__ПИСЬМЕННОЕ ЗАДАНИЕ 1__. Перепишите записи от строки с «907x837 pixels. At» до строки с «will [41, 355].» включительно, заменив «screenshot» на «image». Все остальное оставьте как есть.

__ВЫБРАННЫЙ ФРАГМЕНТ__.

-- -- --

Источники и ссылки см. в статье.
---
С просьбами о поиске и по темам форума в личку обращаться НЕ НАДО! Вопросы задавайте, пож-ста, в темах, которые я веду или модерирую
ИРИНА НОВАК, к.филол.н., м.н.с. сектора языкознания ИЯЛИ КарНЦ РАН, зам. пред. Комиссии по использованию письменной формы языка тверских карел в публичной сфере.
Тверские карельские диалекты являются наследниками древнекарельского языка, развивавшегося вплоть до XVII века на Карельском перешейке. Военное противостояние России и Швеции XVI–XVIII вв. привело к оттоку карелов с исторической родины. До 1650 г. Корельский уезд по приблизительным подсчетам покинуло около 25 тыс. человек, а после войны 1656–1658 гг. еще более 4 тыс. семей. Для расселения карелов были выделены обширные территории, в том числе опустошенные польско-литовской интервенцией, неурожаями и чумой земли Бежецкого верха, куда переселилось около 20 тыс. карелов [Virtaranta 1961: 33–36; Салохеймо 1995: 458–464].
По результатам Северной войны 1700–1721 гг. Российская империя вернула утраченные ранее земли и у оставшихся в Корельском уезде карелов появилась возможность воссоединиться с родными [Карелы 1983: 38–62]. Переселение шло в те же места, что и в середине XVII в., завершив полуторавековой процесс формирования очагов тверских карельских поселений. В 1859 г. в Верхневолжье насчитывалось более 93 тыс. карелов. В начале XX в. их численность увеличилась до 150 тыс. чел., но с 1937 г. она начала резко сокращаться: к 1959 г. до 59 тыс., к 1989 г. до 23 тыс., к 2002 г. до 14 тыс. и к 2010 до 7394 чел. [Головкин 2001: 225–226; Итоги].

-- -- --

__ПИСЬМЕННОЕ ЗАДАНИЕ 2__.
Ответьте по фрагменту о тверских карелах:
(а) До какого века и где развивался древнекарельский язык?
(б) Сколько карелов переселилось на земли Бежецкого верха?
(в) Сколько карелов насчитывалось в Верхневолжье в 1859 г.?

-- -- --

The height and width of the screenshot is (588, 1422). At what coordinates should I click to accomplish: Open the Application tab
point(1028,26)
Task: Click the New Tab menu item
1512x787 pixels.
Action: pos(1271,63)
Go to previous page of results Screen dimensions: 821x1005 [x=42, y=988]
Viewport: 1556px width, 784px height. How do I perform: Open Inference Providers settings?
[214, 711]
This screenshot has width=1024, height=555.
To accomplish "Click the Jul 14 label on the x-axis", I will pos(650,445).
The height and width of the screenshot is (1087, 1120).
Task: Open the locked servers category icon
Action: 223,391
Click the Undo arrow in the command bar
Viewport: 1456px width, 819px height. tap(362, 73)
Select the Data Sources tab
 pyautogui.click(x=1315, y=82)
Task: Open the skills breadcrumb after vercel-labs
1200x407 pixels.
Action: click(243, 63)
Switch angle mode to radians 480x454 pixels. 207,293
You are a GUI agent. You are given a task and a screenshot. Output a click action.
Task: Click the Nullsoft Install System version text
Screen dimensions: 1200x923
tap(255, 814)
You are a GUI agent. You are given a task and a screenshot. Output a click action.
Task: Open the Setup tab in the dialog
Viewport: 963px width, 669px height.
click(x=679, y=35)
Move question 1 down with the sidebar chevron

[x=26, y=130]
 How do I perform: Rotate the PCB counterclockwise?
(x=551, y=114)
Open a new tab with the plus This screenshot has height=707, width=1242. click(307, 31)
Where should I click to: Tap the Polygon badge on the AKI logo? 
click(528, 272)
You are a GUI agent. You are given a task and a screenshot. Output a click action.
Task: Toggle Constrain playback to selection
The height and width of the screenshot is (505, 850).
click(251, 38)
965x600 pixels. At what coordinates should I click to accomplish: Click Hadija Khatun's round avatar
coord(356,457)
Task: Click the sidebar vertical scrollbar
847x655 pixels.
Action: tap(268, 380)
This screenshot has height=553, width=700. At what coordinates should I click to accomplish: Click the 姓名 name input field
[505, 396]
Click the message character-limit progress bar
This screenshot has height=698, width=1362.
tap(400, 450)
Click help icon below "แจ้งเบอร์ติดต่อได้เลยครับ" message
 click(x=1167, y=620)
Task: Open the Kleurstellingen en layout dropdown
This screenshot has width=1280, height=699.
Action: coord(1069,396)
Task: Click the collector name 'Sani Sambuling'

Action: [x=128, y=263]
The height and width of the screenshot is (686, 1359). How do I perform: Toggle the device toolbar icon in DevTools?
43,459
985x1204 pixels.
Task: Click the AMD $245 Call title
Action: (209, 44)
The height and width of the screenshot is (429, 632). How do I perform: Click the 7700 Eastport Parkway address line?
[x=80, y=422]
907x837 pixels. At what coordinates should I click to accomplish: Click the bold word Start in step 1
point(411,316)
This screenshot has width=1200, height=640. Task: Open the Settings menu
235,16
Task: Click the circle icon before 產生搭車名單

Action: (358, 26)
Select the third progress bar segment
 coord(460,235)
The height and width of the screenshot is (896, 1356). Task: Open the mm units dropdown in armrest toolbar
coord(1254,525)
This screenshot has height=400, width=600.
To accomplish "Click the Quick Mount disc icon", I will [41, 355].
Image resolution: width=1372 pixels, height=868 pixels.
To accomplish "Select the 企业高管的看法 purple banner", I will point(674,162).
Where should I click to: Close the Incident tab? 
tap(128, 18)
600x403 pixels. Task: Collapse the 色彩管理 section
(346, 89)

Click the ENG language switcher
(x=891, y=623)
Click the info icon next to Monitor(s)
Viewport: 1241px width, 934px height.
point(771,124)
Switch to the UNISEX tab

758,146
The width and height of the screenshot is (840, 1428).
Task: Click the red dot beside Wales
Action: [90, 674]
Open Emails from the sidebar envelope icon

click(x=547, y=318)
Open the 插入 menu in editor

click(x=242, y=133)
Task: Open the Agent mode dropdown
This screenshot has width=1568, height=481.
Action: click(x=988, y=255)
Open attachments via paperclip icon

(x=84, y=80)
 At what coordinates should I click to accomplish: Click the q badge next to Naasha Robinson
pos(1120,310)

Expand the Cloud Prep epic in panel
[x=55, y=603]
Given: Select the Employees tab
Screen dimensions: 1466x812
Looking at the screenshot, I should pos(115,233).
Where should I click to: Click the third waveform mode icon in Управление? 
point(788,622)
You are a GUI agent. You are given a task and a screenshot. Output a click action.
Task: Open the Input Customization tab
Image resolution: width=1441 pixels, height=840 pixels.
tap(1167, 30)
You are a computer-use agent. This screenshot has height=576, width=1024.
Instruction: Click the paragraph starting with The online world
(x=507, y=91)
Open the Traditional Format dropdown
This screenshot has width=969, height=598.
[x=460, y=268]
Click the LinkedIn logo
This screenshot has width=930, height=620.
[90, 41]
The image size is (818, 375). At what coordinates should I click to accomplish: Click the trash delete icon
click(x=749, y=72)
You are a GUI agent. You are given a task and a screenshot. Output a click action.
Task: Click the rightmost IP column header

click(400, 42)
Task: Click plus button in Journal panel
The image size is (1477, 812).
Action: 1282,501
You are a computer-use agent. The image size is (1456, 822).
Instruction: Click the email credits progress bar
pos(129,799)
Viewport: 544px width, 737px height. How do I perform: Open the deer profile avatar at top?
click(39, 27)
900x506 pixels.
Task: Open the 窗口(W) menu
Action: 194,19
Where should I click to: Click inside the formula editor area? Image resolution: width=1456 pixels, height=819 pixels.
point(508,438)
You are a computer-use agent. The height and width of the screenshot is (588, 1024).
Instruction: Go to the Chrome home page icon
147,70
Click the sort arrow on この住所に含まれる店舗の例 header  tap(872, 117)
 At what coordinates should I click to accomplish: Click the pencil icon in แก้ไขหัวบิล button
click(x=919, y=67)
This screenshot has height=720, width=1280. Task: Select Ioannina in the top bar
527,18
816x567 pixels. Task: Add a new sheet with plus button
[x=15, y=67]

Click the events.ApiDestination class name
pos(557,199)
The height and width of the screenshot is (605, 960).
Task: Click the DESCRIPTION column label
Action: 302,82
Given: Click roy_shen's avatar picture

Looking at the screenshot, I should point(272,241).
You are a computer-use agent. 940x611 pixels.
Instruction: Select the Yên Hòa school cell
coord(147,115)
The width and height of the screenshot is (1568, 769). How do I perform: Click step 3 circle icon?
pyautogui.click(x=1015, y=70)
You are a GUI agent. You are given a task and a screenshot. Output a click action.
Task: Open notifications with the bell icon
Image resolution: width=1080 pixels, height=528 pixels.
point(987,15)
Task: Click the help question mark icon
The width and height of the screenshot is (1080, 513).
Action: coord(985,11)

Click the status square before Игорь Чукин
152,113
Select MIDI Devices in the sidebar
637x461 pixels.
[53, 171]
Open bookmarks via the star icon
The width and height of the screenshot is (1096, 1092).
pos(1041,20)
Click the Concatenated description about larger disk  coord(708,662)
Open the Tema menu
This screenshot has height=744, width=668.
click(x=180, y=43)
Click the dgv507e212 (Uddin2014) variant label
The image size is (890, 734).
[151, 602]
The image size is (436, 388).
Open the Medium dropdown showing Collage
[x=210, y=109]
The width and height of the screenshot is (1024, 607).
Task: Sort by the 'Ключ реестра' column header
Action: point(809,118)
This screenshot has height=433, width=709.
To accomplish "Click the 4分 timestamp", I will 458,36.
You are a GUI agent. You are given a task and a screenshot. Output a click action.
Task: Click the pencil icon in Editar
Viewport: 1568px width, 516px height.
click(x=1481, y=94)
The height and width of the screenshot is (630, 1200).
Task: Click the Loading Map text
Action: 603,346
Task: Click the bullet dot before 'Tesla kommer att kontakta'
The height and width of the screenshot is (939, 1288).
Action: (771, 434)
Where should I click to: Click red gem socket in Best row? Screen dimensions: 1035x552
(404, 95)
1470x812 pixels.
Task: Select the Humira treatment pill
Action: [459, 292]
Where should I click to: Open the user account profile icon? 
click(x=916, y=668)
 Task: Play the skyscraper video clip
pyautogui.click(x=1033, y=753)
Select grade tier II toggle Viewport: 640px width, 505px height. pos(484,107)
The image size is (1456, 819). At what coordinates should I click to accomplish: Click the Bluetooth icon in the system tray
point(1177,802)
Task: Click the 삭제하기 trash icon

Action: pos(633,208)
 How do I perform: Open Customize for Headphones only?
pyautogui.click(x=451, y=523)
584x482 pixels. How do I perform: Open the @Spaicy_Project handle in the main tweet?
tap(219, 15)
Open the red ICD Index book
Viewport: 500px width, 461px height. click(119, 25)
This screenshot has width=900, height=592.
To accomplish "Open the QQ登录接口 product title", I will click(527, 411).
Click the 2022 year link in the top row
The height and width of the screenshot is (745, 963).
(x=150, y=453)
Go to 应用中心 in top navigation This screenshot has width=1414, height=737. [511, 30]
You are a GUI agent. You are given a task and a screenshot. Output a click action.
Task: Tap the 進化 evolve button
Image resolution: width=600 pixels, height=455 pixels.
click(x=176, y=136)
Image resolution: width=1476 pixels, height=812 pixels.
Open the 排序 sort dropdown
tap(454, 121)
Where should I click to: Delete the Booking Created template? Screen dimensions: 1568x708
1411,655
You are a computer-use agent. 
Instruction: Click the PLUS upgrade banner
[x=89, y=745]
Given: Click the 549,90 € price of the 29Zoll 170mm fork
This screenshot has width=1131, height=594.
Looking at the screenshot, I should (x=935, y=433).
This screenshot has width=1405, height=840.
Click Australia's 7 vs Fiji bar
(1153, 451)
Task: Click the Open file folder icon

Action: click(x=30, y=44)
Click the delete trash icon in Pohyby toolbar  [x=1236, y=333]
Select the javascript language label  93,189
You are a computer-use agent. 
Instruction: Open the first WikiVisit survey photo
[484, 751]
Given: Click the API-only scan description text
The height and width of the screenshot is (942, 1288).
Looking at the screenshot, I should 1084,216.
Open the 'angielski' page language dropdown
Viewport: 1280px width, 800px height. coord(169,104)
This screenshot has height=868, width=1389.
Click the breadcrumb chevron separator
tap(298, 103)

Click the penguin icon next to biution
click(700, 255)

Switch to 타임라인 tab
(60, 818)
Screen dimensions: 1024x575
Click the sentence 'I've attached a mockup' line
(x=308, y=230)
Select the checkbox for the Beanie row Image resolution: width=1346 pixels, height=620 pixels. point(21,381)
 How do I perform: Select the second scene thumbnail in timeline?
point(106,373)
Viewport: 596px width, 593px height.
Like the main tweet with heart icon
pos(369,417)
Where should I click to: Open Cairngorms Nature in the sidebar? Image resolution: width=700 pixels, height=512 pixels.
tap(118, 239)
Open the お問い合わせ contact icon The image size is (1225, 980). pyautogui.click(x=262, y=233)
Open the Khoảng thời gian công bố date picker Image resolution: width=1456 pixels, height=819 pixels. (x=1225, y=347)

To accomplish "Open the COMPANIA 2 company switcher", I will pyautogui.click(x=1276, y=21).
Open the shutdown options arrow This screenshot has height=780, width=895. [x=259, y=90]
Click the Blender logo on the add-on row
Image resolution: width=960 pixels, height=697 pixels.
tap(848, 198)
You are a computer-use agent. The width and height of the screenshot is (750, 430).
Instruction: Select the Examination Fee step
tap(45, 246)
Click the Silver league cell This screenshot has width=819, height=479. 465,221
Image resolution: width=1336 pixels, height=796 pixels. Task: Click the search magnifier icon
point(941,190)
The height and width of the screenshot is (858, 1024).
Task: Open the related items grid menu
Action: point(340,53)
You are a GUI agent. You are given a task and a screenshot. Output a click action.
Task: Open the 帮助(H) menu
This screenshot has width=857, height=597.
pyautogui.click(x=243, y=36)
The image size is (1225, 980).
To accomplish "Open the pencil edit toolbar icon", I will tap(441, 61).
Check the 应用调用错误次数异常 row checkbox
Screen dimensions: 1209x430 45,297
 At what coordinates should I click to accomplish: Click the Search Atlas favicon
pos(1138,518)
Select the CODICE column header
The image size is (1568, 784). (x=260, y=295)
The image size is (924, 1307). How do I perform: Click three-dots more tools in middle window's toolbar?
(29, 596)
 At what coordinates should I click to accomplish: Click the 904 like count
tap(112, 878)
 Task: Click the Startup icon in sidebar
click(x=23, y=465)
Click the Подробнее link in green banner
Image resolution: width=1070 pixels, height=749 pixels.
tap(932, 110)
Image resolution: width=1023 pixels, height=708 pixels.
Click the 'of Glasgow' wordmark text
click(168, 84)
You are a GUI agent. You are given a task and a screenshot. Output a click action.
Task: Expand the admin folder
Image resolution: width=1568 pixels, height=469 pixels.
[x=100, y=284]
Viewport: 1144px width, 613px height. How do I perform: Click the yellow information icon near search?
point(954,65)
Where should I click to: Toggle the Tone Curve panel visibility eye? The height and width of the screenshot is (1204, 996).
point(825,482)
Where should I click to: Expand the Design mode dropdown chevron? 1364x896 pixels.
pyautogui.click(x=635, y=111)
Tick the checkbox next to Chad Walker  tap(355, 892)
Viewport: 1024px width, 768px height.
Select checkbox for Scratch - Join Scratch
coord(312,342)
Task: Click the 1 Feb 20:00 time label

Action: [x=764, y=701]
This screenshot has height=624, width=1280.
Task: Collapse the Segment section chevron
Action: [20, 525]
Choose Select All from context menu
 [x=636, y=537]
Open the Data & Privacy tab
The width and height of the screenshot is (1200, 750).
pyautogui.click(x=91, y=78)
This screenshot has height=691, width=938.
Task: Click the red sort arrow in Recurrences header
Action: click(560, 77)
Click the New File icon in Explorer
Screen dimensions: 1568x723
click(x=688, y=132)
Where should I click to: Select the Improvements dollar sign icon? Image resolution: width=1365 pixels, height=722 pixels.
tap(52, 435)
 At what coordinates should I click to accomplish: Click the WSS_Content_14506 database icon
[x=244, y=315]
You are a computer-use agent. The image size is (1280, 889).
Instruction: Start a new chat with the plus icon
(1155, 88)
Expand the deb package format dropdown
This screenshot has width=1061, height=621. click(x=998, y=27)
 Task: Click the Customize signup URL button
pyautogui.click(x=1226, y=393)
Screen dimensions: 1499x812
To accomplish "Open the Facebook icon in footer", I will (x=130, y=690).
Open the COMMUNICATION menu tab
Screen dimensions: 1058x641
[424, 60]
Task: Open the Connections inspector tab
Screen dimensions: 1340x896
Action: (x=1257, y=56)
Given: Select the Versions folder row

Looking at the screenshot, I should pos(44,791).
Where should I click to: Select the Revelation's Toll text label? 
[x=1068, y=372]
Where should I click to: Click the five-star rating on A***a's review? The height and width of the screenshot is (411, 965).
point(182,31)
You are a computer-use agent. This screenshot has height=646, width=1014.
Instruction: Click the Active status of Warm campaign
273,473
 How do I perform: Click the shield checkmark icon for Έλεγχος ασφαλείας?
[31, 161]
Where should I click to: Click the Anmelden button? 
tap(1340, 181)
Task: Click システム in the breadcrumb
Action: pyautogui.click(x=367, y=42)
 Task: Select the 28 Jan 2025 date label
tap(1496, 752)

-- -- --

__ПРАВИЛЬНЫЙ ОТВЕТ 1__.
907x837 pixels. At what coordinates should I click to accomplish: Click the bold word Start in step 1
point(411,316)
This image has width=1200, height=640. Task: Open the Settings menu
235,16
Task: Click the circle icon before 產生搭車名單

Action: (358, 26)
Select the third progress bar segment
 coord(460,235)
The height and width of the image is (896, 1356). Task: Open the mm units dropdown in armrest toolbar
coord(1254,525)
This image has height=400, width=600.
To accomplish "Click the Quick Mount disc icon", I will [41, 355].

__ПРАВИЛЬНЫЙ ОТВЕТ 2__.
(а) До XVII века, на Карельском перешейке.
(б) Около 20 тыс.
(в) Более 93 тыс.